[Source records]

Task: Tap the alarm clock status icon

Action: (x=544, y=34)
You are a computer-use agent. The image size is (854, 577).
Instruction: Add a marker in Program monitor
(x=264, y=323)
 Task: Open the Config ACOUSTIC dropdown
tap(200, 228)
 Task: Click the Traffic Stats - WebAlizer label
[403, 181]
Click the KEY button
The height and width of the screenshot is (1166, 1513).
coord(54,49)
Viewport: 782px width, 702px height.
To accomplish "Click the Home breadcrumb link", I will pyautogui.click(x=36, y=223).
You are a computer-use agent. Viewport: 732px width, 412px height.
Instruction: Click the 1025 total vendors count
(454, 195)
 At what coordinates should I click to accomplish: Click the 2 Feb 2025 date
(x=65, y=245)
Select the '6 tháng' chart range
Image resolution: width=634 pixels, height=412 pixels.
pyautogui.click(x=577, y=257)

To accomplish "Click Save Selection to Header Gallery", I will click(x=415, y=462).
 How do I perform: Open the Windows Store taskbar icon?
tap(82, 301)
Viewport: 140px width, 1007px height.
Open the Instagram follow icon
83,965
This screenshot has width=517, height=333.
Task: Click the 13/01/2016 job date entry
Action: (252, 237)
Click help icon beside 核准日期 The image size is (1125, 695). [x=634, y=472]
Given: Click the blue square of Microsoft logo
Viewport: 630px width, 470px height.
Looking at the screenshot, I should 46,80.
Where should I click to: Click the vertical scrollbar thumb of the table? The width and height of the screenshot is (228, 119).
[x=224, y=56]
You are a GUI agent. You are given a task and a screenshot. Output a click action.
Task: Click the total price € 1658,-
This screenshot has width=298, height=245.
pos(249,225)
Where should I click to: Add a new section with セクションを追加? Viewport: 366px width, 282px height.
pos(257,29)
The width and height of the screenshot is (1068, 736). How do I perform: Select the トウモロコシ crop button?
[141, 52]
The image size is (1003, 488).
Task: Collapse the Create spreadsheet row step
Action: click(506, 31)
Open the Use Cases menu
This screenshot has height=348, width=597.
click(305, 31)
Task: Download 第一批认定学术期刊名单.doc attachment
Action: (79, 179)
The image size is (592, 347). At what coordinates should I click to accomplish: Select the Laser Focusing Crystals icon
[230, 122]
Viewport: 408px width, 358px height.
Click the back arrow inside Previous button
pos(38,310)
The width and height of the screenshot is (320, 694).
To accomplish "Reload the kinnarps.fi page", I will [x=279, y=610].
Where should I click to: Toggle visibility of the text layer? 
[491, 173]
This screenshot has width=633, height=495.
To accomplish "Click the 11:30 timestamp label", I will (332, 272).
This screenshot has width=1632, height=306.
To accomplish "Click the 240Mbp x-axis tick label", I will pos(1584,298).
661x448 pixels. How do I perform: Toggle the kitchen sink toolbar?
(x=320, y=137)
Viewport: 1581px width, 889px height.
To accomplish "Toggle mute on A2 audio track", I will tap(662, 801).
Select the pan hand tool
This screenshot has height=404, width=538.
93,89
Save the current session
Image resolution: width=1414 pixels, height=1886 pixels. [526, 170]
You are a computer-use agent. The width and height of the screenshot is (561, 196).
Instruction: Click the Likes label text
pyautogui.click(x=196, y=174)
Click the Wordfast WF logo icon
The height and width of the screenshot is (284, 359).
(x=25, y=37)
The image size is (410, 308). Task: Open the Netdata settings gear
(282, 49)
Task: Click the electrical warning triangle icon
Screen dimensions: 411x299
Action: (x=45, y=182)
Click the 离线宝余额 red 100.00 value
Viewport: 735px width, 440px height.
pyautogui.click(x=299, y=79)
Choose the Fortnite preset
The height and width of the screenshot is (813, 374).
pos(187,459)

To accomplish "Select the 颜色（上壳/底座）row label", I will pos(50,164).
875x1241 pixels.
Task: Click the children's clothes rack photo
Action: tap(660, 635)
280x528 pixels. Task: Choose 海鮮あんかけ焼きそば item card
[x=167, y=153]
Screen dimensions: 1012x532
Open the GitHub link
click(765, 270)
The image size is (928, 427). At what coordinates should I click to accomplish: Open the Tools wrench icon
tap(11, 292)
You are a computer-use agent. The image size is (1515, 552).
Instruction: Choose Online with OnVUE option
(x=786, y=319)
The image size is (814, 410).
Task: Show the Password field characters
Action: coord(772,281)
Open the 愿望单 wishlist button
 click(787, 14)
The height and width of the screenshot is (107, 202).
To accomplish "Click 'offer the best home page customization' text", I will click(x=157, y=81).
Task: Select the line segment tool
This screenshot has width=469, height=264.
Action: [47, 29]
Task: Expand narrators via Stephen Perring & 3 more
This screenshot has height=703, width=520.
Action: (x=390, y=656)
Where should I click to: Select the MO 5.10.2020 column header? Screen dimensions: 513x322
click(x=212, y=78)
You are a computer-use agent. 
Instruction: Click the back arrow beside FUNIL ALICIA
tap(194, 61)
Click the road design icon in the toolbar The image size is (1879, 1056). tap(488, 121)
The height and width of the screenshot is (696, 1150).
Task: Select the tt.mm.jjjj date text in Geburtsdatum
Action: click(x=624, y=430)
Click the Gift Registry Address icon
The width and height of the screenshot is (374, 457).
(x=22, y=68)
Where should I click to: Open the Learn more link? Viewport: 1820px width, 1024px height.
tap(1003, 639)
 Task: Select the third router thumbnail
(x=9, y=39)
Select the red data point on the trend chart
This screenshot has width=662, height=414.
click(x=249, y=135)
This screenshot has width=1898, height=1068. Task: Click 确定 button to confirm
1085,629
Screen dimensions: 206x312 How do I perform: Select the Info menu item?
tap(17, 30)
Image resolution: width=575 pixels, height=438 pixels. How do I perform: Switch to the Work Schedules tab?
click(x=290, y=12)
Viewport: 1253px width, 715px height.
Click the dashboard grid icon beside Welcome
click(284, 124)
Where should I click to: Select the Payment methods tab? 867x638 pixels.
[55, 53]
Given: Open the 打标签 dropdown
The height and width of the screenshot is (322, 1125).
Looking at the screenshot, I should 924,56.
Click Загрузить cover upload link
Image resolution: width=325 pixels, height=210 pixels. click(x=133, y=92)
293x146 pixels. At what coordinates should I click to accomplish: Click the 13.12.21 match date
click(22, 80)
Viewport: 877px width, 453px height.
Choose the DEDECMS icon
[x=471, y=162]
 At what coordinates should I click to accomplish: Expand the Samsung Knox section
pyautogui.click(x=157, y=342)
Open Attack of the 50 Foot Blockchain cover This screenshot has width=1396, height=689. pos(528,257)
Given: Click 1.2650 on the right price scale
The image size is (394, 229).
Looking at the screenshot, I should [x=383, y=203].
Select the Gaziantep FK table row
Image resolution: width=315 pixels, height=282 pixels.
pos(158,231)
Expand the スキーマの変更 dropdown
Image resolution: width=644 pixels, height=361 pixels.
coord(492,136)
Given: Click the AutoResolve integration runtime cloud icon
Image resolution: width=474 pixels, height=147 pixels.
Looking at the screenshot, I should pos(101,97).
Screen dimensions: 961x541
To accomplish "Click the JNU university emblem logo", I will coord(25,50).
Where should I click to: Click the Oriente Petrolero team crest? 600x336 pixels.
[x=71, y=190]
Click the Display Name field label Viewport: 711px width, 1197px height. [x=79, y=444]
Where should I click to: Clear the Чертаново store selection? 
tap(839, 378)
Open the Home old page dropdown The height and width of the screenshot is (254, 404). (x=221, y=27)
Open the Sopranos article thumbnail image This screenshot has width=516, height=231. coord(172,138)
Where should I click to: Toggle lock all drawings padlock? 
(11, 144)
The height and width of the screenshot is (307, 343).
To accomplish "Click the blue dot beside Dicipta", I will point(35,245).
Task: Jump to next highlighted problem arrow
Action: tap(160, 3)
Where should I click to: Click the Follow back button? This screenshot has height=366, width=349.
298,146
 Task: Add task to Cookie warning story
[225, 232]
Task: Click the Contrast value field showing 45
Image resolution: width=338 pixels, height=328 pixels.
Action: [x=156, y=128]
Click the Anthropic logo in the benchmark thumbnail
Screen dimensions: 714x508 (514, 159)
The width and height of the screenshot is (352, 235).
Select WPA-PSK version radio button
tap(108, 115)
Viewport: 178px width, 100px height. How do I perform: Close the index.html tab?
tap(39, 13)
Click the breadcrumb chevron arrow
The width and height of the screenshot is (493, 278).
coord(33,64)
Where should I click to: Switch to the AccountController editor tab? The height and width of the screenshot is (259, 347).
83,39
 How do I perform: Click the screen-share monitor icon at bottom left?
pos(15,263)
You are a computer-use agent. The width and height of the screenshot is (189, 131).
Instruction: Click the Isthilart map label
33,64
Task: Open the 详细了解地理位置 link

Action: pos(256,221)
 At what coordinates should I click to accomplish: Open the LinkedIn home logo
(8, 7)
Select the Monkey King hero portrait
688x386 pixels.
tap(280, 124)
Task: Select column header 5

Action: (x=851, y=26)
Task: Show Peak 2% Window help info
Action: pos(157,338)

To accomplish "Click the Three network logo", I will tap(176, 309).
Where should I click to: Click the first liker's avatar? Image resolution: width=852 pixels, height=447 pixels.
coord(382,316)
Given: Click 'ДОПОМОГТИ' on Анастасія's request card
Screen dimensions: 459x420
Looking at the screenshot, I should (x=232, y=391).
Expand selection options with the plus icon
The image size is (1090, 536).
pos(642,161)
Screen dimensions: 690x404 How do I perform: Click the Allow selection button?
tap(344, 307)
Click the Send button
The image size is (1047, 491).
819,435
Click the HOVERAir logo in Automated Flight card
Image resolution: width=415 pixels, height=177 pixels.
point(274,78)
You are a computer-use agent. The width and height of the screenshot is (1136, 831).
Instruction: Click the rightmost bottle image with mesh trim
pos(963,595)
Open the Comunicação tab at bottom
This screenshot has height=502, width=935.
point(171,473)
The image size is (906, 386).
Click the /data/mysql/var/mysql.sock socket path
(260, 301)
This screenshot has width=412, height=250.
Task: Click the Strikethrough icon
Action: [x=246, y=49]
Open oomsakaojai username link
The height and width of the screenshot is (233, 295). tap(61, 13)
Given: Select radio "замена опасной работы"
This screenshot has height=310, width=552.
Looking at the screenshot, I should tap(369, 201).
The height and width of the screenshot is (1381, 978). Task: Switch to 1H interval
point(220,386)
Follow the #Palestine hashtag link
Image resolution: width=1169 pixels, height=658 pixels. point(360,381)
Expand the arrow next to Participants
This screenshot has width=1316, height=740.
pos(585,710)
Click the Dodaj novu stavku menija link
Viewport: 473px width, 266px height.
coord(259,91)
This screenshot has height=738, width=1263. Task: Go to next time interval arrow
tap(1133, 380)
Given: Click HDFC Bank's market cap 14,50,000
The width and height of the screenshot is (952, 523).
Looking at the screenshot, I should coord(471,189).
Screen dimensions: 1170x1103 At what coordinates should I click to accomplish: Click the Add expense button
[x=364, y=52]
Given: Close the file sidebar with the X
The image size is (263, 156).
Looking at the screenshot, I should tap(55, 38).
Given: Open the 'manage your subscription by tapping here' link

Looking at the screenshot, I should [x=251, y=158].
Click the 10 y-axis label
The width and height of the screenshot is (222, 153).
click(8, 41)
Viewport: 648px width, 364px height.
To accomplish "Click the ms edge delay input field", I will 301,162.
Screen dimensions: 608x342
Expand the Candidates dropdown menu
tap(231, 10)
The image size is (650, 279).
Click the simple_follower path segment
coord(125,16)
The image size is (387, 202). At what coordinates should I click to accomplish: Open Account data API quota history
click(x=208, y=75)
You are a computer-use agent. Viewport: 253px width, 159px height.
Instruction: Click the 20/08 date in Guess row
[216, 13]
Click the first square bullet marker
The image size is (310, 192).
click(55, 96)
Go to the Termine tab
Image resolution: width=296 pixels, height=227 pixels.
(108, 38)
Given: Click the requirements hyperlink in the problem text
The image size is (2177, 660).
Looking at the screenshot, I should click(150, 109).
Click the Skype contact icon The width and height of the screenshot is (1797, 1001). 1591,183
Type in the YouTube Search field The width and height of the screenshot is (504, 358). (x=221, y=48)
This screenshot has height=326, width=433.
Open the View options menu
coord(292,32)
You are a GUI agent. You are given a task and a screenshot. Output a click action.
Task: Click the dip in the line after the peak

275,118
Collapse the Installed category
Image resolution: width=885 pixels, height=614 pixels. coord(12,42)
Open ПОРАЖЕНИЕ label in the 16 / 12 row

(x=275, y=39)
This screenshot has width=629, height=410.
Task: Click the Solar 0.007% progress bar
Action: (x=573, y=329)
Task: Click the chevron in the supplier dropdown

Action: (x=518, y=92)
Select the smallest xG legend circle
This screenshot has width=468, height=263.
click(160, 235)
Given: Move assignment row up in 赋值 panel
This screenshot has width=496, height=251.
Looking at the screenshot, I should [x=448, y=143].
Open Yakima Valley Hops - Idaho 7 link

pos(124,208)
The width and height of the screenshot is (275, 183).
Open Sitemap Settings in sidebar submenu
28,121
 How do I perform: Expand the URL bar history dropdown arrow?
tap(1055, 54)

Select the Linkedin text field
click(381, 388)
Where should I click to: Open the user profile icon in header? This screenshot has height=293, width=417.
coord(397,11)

:: PROBLEM ::
Which of the lines above carry the string "price"? Pick them out and copy them.

:: TASK SOLUTION ::
Task: Click the total price € 1658,-
Given: Click 1.2650 on the right price scale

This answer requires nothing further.